Kelebihan pendidikan vokasional,
antara lain adalah, peserta didik secara langsung dapat mengembangkan
keahliannya disesuaikan dengan kebutuhan lapangan atau bidang tugas yang akan
dihadapinya.
Berbeda dengan pendidikan vokasional, pendidikan profesi merupakan
program pendidikan pada jenjang pendidikan tinggi
setelah program pendidikan sarjana
yang mempersiapkan peserta didik untuk memiliki
pekerjaan dengan persyaratan keahlian khusus. Lulusan pendidikan profesi akan
mendapatkan gelar profesi. Hampir sama dengan pendidikan vokasional,
pendidikan akademik berada pada jenjang pendidikan tinggi
yang diarahkan terutama pada penguasaan dan pengembangan disiplin ilmu
pengetahuan, teknologi, dan atau seni tertentu, yang mencakup program
pendidikan sarjana,
magister,
dan doktor.
Tujuan utama dari pendidikan akademik adalah pengusaan dan pengembangan ilmu
pengetahuan yang menuntut aktifitas khusus untuk penguasaan materi keilmuan.
Dilihat
dari ketiga program pendidikan tersebut, maka ketiga program tersebut memiliki
landasan kurikulum dan tujuan yang sejalan dengan Undang-undang Sistem
Pendidikan Nasional No.20/2005 yaitu mempersiapkan SDM yang memiliki kecerdasan
intelektual, kecerdasan emosional, dan kecerdasan spiritual, tetapi pada
kenyataannya masih terdapat output
pendidikan yang belum bisa bersaing dalam pasar tenaga kerja dengan bekal yang
diperoleh selama pendidikan. Fenomena ini tentunya dipicu okeh berbagai
permasalahan yang menggrogoti dunia pendidikan, dimulai dari permasalahan
struktural sampai kepada permasalahan operasional.
Rendahnya
kualitas SDM tidak hanya dipicu oleh rendahnya output pendidikan tetapi juga mahalnya biaya pendidikan, sehingga
ada ungkapan yang menyatakan “orang
miskin dilarang sekolah.” Untuk bisa bersekolah disekolah berkualitas
memerlukan biaya yang mahal dan ini terjadi pada sekolah negeri, apalagi
sekolah negeri yang berstandar internasional.
Penulis
membagi permasalahan SDM Indonesia menjadi tiga bagian yaitu kemiskinan,
tingkat pengangguran terbuka, dan kenakalan pejabat. Beberapa data BPS pada
September 2011 (Kadir Ruslan, 2011) menunjukkan bahwa penduduk Indonesia yang
miskin berjumlah 27,12 juta jiwa atau sekitar 10,28 persen dari total populasi.

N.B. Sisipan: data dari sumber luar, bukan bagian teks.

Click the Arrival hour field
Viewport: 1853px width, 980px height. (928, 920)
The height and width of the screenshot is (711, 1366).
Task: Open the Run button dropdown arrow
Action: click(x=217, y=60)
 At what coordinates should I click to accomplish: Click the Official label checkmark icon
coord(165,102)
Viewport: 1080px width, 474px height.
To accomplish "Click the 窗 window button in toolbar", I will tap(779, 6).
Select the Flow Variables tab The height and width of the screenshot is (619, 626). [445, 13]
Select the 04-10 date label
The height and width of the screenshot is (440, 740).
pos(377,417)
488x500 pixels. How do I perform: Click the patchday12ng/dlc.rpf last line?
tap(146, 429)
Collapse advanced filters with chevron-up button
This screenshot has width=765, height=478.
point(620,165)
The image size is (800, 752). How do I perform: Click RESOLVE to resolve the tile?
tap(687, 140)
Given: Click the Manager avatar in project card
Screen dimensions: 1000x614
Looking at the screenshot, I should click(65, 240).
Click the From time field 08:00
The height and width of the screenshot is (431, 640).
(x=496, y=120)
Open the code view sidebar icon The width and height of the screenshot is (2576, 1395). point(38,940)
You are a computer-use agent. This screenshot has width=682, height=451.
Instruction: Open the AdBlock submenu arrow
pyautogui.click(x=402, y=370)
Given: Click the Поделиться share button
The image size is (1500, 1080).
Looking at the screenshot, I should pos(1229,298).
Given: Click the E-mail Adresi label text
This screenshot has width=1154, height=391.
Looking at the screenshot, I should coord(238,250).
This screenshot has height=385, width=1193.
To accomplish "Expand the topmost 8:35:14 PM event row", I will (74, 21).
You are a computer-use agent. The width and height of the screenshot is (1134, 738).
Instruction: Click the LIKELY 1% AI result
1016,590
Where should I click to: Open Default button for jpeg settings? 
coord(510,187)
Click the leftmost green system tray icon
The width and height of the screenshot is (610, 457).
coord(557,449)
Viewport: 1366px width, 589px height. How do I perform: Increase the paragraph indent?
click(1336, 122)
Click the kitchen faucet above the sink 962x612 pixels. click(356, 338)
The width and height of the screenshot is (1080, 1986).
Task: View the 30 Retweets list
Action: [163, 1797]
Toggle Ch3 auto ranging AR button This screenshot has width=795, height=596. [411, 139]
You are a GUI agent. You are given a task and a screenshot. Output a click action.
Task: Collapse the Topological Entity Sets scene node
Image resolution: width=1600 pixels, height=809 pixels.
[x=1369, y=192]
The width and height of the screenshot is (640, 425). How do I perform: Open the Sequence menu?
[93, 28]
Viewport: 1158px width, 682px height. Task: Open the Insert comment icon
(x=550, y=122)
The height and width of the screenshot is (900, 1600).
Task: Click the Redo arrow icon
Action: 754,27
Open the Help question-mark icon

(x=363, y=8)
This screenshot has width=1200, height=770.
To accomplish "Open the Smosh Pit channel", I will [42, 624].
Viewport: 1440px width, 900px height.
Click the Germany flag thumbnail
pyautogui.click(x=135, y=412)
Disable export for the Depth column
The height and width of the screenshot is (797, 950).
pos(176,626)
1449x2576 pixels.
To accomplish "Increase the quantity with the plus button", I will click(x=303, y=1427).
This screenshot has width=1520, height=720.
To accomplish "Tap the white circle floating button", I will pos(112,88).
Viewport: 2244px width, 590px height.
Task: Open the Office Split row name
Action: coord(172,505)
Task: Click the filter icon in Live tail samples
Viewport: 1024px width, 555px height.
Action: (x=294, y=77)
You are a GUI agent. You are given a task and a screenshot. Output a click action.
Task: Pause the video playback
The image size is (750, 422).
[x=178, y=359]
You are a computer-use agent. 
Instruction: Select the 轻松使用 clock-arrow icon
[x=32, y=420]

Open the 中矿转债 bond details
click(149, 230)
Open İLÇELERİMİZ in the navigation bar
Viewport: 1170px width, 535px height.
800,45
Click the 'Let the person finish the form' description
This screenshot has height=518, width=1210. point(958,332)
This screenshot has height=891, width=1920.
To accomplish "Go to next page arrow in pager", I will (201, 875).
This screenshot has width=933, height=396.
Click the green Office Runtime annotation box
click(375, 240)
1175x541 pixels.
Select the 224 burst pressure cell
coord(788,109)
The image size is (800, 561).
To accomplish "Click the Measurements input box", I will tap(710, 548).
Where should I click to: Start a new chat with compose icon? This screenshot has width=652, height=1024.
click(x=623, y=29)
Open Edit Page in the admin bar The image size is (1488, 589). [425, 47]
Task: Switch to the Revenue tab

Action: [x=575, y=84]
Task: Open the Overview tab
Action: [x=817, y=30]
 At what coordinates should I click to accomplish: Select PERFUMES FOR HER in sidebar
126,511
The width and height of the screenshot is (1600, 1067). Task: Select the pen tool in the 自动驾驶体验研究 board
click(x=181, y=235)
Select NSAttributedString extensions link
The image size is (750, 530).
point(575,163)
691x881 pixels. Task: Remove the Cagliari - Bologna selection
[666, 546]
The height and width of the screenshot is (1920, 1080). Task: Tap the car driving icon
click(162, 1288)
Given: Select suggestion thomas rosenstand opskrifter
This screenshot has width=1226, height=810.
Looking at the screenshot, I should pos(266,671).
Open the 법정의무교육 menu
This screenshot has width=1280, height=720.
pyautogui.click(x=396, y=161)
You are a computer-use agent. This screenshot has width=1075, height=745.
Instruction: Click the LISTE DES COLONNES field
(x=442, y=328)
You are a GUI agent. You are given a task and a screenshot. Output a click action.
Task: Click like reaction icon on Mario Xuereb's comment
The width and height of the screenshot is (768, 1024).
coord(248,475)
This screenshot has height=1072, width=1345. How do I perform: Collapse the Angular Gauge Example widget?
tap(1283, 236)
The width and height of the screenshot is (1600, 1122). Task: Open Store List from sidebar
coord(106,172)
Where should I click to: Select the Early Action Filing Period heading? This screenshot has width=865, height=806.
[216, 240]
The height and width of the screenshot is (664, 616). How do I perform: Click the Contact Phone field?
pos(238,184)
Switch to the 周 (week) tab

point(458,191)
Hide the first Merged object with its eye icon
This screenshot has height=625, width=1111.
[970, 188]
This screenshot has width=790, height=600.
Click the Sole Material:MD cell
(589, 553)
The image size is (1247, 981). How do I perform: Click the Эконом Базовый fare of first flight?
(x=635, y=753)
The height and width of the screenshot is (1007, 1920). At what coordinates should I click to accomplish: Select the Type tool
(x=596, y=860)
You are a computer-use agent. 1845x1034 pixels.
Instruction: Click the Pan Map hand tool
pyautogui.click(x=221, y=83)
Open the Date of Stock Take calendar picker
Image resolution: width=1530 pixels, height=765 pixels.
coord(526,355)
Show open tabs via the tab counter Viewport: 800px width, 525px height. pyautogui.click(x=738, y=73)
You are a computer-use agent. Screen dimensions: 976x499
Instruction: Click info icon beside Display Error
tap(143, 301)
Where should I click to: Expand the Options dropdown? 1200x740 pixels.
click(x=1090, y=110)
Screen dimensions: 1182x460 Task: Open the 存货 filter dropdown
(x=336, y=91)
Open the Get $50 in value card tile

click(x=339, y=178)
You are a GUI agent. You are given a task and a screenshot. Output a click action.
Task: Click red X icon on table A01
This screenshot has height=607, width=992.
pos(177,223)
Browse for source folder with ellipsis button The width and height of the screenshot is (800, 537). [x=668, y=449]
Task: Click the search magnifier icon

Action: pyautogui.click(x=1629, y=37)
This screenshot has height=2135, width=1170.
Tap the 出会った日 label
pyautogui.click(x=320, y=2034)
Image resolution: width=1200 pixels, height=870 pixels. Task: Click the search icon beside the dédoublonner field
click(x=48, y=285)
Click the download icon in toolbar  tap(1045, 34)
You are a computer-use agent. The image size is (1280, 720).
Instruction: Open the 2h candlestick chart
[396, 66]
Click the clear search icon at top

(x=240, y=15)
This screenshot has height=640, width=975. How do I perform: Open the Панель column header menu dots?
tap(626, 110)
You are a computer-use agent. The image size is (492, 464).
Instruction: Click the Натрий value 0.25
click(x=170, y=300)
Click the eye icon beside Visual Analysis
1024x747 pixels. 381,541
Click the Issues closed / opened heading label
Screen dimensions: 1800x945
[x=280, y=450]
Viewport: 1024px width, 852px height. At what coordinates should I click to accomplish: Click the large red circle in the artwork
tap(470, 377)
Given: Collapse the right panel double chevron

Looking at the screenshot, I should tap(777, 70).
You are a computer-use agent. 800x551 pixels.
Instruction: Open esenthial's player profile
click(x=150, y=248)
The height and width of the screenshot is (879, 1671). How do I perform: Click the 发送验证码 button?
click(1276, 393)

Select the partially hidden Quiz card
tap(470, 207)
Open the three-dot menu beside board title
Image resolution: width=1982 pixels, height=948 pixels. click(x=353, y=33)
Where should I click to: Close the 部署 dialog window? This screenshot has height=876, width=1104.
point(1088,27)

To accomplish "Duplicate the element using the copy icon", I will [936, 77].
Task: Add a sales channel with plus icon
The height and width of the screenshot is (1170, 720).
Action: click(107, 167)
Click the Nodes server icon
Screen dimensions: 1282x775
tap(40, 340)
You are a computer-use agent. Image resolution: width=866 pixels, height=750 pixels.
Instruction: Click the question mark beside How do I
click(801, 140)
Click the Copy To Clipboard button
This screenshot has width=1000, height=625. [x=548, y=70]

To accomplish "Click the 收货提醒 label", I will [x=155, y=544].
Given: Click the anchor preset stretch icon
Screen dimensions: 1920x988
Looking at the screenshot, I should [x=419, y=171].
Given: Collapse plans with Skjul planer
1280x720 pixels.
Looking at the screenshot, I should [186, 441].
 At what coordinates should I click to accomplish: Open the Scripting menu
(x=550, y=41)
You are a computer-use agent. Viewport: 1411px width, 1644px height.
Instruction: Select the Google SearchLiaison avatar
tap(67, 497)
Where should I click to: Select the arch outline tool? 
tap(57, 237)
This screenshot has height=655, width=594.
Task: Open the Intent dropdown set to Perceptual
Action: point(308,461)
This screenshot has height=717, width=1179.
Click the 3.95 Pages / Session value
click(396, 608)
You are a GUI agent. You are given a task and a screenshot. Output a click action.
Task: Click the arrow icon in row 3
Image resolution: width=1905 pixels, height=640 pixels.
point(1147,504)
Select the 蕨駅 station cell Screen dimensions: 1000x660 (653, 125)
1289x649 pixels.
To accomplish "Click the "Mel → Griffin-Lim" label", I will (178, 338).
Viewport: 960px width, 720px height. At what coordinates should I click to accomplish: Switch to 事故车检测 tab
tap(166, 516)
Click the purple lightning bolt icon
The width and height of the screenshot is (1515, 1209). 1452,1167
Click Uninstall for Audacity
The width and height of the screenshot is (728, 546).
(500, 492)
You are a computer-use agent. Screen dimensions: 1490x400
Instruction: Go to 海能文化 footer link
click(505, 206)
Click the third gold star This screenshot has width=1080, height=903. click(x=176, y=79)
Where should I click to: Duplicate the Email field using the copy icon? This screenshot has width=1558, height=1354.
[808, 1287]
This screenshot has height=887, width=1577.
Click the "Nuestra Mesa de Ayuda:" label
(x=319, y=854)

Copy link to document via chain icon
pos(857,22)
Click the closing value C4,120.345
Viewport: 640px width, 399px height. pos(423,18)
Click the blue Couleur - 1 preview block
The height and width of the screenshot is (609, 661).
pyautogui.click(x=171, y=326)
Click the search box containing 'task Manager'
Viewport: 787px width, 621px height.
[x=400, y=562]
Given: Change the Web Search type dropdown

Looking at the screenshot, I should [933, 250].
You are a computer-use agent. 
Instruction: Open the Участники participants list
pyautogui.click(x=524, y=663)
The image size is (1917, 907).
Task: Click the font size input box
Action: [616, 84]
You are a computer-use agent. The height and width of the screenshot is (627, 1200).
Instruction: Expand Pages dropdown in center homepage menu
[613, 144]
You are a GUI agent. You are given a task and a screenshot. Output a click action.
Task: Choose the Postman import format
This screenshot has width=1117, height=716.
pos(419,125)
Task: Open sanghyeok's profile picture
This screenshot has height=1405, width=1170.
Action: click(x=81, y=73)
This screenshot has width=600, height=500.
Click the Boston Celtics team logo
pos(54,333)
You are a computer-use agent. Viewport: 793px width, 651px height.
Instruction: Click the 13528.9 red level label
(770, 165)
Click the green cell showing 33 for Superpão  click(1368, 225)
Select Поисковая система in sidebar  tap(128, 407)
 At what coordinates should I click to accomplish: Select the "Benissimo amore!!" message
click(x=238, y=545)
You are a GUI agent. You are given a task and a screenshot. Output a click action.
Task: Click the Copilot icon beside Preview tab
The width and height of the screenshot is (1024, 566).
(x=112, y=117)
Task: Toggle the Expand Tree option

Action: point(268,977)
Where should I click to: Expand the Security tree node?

Pada Juni 2011(www.kaskus), Indonesia berada pada urutan ketiga negara miskin
di Asi Tenggara. Artinya masih banyak penduduk Indonesia tidak dapat memperoleh
kesempatan untuk meningkatkan kualitas dirinya melalui pendidikan karena
keterbatas ekonomi yang dialami. Mereka terpaksa bekerja dengan kemapuan yang
dimiliki dan pendapatan seadanya. Jangan kan untuk mengenyam pendidikan sampai
pendidikan tinggi, sekolah dasar saja sudah kecil kemungkinannya.
Tingkat
Pengangguran Terbuka Indonesia (BPS 2011) untuk usia 15-29 tahun berjumlah
19,9%. Data ini memberikan gambaran kepada kita betapa minimnya lapangan kerja
yang siap memfasilitasi jumlah angkatan kerja yang ada dan ini adalah masalah
yang menimpa SDM yang berpendidikan. Masalah lain adalah praktek kenakalan yang
dilakukan para pejabat di Indonesia, Republika pada Mei 2011 mengklasifikasikan
kenakalan pejabat yang pernah terjadi sebagai berikut; Hakim berjumlah satu orang(1), duta besar(4), kepala lembaga dan
kementerian(6), komisioner (7), gubernur
(8), wali kota dan bupati (22), lain-lain (26), anggota DPR dan DPRD (43),
swasta (44), pejabat eselon (84).
Mengacu pada konsep Kebangkitan Nasional yang
merupakan interpretasi dari
kecerdasan intelektual, kecerdasan emosional, dan kecerdasan spiritual maka
konsep ini juga bisa digunakan sebagai bentuk Kebangkitan Nasional dalam
mengatasi permasalahan SDM Indonesia saat ini. Jika permasalahan SDM Indonesia
dalam hal ini adalah permaslahan kinerja maka beberapa data penelitian yang
penulis peroleh menyatakan bahwa terdapat korelasi yang
positif antara kecerdasan intelektual dan kecerdasan emosi terhadap kinerja David.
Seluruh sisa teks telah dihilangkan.